What the exercise asks: For this exercise, write out each entry below exactly as it reads.

Records shown:
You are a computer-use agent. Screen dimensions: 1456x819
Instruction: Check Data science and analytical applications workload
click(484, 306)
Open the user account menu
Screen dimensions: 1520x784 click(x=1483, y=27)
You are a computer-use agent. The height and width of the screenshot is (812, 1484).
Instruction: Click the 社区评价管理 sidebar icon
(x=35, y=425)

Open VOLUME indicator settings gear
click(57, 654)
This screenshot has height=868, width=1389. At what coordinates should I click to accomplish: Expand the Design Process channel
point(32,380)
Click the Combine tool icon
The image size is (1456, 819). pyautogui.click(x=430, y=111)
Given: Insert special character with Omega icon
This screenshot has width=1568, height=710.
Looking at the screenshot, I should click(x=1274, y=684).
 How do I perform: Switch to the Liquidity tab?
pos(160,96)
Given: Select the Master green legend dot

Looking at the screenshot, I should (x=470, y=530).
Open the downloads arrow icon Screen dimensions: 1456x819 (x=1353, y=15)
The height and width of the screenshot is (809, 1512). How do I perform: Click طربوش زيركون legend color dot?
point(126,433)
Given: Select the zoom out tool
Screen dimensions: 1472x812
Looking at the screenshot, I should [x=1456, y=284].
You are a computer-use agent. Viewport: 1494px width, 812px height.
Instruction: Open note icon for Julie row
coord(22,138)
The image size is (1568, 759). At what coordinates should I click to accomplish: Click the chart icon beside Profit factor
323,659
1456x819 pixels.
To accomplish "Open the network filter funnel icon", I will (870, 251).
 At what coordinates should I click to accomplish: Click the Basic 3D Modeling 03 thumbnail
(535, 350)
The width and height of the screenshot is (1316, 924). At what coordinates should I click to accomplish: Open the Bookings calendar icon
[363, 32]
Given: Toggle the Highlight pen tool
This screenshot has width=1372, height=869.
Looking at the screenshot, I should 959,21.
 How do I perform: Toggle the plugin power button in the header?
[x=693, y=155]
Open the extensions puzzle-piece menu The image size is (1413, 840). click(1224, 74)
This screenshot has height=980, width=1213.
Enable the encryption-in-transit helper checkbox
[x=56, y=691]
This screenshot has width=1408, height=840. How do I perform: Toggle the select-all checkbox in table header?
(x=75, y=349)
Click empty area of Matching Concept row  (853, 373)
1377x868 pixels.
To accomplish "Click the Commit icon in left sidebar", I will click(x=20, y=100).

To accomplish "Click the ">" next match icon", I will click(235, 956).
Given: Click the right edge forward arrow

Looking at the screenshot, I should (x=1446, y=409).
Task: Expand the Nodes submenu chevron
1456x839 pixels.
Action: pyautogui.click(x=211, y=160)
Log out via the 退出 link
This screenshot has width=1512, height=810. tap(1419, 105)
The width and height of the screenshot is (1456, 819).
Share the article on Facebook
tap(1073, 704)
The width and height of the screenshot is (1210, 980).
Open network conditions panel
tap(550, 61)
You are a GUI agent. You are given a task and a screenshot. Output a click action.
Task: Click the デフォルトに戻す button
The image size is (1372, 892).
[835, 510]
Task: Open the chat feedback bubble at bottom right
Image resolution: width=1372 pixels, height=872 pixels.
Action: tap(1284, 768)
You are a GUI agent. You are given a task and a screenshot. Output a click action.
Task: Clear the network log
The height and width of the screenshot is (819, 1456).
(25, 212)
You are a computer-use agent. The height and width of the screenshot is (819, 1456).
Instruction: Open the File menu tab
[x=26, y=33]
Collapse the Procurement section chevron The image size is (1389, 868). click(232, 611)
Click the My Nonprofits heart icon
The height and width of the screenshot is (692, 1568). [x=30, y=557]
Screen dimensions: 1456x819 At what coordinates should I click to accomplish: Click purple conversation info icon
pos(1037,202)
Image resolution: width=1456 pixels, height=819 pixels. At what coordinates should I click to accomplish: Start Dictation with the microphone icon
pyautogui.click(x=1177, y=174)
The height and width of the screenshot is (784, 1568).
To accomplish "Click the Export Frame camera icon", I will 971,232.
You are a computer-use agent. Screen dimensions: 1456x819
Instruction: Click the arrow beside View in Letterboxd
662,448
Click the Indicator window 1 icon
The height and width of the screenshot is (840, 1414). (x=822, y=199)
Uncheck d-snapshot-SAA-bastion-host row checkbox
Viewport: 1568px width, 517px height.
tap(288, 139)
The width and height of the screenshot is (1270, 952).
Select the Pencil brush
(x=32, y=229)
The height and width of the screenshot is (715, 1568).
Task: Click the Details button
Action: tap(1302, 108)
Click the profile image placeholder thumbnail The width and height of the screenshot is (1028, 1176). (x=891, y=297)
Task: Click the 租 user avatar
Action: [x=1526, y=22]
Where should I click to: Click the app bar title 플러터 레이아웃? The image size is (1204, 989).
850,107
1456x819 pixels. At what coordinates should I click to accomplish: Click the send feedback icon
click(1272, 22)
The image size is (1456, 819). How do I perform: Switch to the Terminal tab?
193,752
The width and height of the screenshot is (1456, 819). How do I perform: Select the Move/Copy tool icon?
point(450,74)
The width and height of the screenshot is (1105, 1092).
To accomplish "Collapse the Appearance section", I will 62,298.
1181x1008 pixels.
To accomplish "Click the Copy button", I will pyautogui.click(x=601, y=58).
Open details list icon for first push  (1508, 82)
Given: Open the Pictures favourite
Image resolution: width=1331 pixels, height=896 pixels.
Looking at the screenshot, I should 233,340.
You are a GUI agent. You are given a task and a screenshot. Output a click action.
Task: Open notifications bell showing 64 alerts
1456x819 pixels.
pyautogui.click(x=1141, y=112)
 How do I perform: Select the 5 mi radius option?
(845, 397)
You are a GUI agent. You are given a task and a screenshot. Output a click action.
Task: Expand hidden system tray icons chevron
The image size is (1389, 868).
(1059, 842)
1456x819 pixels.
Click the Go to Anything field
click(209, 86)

Answer space:
You are a computer-use agent. Screen dimensions: 1456x819
Instruction: Check Data science and analytical applications workload
click(484, 306)
Open the user account menu
Screen dimensions: 1520x784 click(x=1483, y=27)
You are a computer-use agent. The height and width of the screenshot is (812, 1484).
Instruction: Click the 社区评价管理 sidebar icon
(x=35, y=425)

Open VOLUME indicator settings gear
click(57, 654)
This screenshot has height=868, width=1389. At what coordinates should I click to accomplish: Expand the Design Process channel
point(32,380)
Click the Combine tool icon
The image size is (1456, 819). pyautogui.click(x=430, y=111)
Given: Insert special character with Omega icon
This screenshot has width=1568, height=710.
Looking at the screenshot, I should click(x=1274, y=684).
 How do I perform: Switch to the Liquidity tab?
pos(160,96)
Given: Select the Master green legend dot

Looking at the screenshot, I should (x=470, y=530).
Open the downloads arrow icon Screen dimensions: 1456x819 (x=1353, y=15)
The height and width of the screenshot is (809, 1512). How do I perform: Click طربوش زيركون legend color dot?
point(126,433)
Given: Select the zoom out tool
Screen dimensions: 1472x812
Looking at the screenshot, I should [x=1456, y=284].
You are a computer-use agent. Viewport: 1494px width, 812px height.
Instruction: Open note icon for Julie row
coord(22,138)
The image size is (1568, 759). At what coordinates should I click to accomplish: Click the chart icon beside Profit factor
323,659
1456x819 pixels.
To accomplish "Open the network filter funnel icon", I will (870, 251).
 At what coordinates should I click to accomplish: Click the Basic 3D Modeling 03 thumbnail
(535, 350)
The width and height of the screenshot is (1316, 924). At what coordinates should I click to accomplish: Open the Bookings calendar icon
[363, 32]
Given: Toggle the Highlight pen tool
This screenshot has width=1372, height=869.
Looking at the screenshot, I should 959,21.
 How do I perform: Toggle the plugin power button in the header?
[x=693, y=155]
Open the extensions puzzle-piece menu The image size is (1413, 840). click(1224, 74)
This screenshot has height=980, width=1213.
Enable the encryption-in-transit helper checkbox
[x=56, y=691]
This screenshot has width=1408, height=840. How do I perform: Toggle the select-all checkbox in table header?
(x=75, y=349)
Click empty area of Matching Concept row  (853, 373)
1377x868 pixels.
To accomplish "Click the Commit icon in left sidebar", I will click(x=20, y=100).

To accomplish "Click the ">" next match icon", I will click(235, 956).
Given: Click the right edge forward arrow

Looking at the screenshot, I should (x=1446, y=409).
Task: Expand the Nodes submenu chevron
1456x839 pixels.
Action: pyautogui.click(x=211, y=160)
Log out via the 退出 link
This screenshot has width=1512, height=810. tap(1419, 105)
The width and height of the screenshot is (1456, 819).
Share the article on Facebook
tap(1073, 704)
The width and height of the screenshot is (1210, 980).
Open network conditions panel
tap(550, 61)
You are a GUI agent. You are given a task and a screenshot. Output a click action.
Task: Click the デフォルトに戻す button
The image size is (1372, 892).
[835, 510]
Task: Open the chat feedback bubble at bottom right
Image resolution: width=1372 pixels, height=872 pixels.
Action: tap(1284, 768)
You are a GUI agent. You are given a task and a screenshot. Output a click action.
Task: Clear the network log
The height and width of the screenshot is (819, 1456).
(25, 212)
You are a computer-use agent. The height and width of the screenshot is (819, 1456).
Instruction: Open the File menu tab
[x=26, y=33]
Collapse the Procurement section chevron The image size is (1389, 868). click(232, 611)
Click the My Nonprofits heart icon
The height and width of the screenshot is (692, 1568). [x=30, y=557]
Screen dimensions: 1456x819 At what coordinates should I click to accomplish: Click purple conversation info icon
pos(1037,202)
Image resolution: width=1456 pixels, height=819 pixels. At what coordinates should I click to accomplish: Start Dictation with the microphone icon
pyautogui.click(x=1177, y=174)
The height and width of the screenshot is (784, 1568).
To accomplish "Click the Export Frame camera icon", I will 971,232.
You are a computer-use agent. Screen dimensions: 1456x819
Instruction: Click the arrow beside View in Letterboxd
662,448
Click the Indicator window 1 icon
The height and width of the screenshot is (840, 1414). (x=822, y=199)
Uncheck d-snapshot-SAA-bastion-host row checkbox
Viewport: 1568px width, 517px height.
tap(288, 139)
The width and height of the screenshot is (1270, 952).
Select the Pencil brush
(x=32, y=229)
The height and width of the screenshot is (715, 1568).
Task: Click the Details button
Action: tap(1302, 108)
Click the profile image placeholder thumbnail The width and height of the screenshot is (1028, 1176). (x=891, y=297)
Task: Click the 租 user avatar
Action: [x=1526, y=22]
Where should I click to: Click the app bar title 플러터 레이아웃? The image size is (1204, 989).
850,107
1456x819 pixels. At what coordinates should I click to accomplish: Click the send feedback icon
click(1272, 22)
The image size is (1456, 819). How do I perform: Switch to the Terminal tab?
193,752
The width and height of the screenshot is (1456, 819). How do I perform: Select the Move/Copy tool icon?
point(450,74)
The width and height of the screenshot is (1105, 1092).
To accomplish "Collapse the Appearance section", I will 62,298.
1181x1008 pixels.
To accomplish "Click the Copy button", I will pyautogui.click(x=601, y=58).
Open details list icon for first push  (1508, 82)
Given: Open the Pictures favourite
Image resolution: width=1331 pixels, height=896 pixels.
Looking at the screenshot, I should 233,340.
You are a GUI agent. You are given a task and a screenshot. Output a click action.
Task: Open notifications bell showing 64 alerts
1456x819 pixels.
pyautogui.click(x=1141, y=112)
 How do I perform: Select the 5 mi radius option?
(845, 397)
You are a GUI agent. You are given a task and a screenshot. Output a click action.
Task: Expand hidden system tray icons chevron
The image size is (1389, 868).
(1059, 842)
1456x819 pixels.
Click the Go to Anything field
click(209, 86)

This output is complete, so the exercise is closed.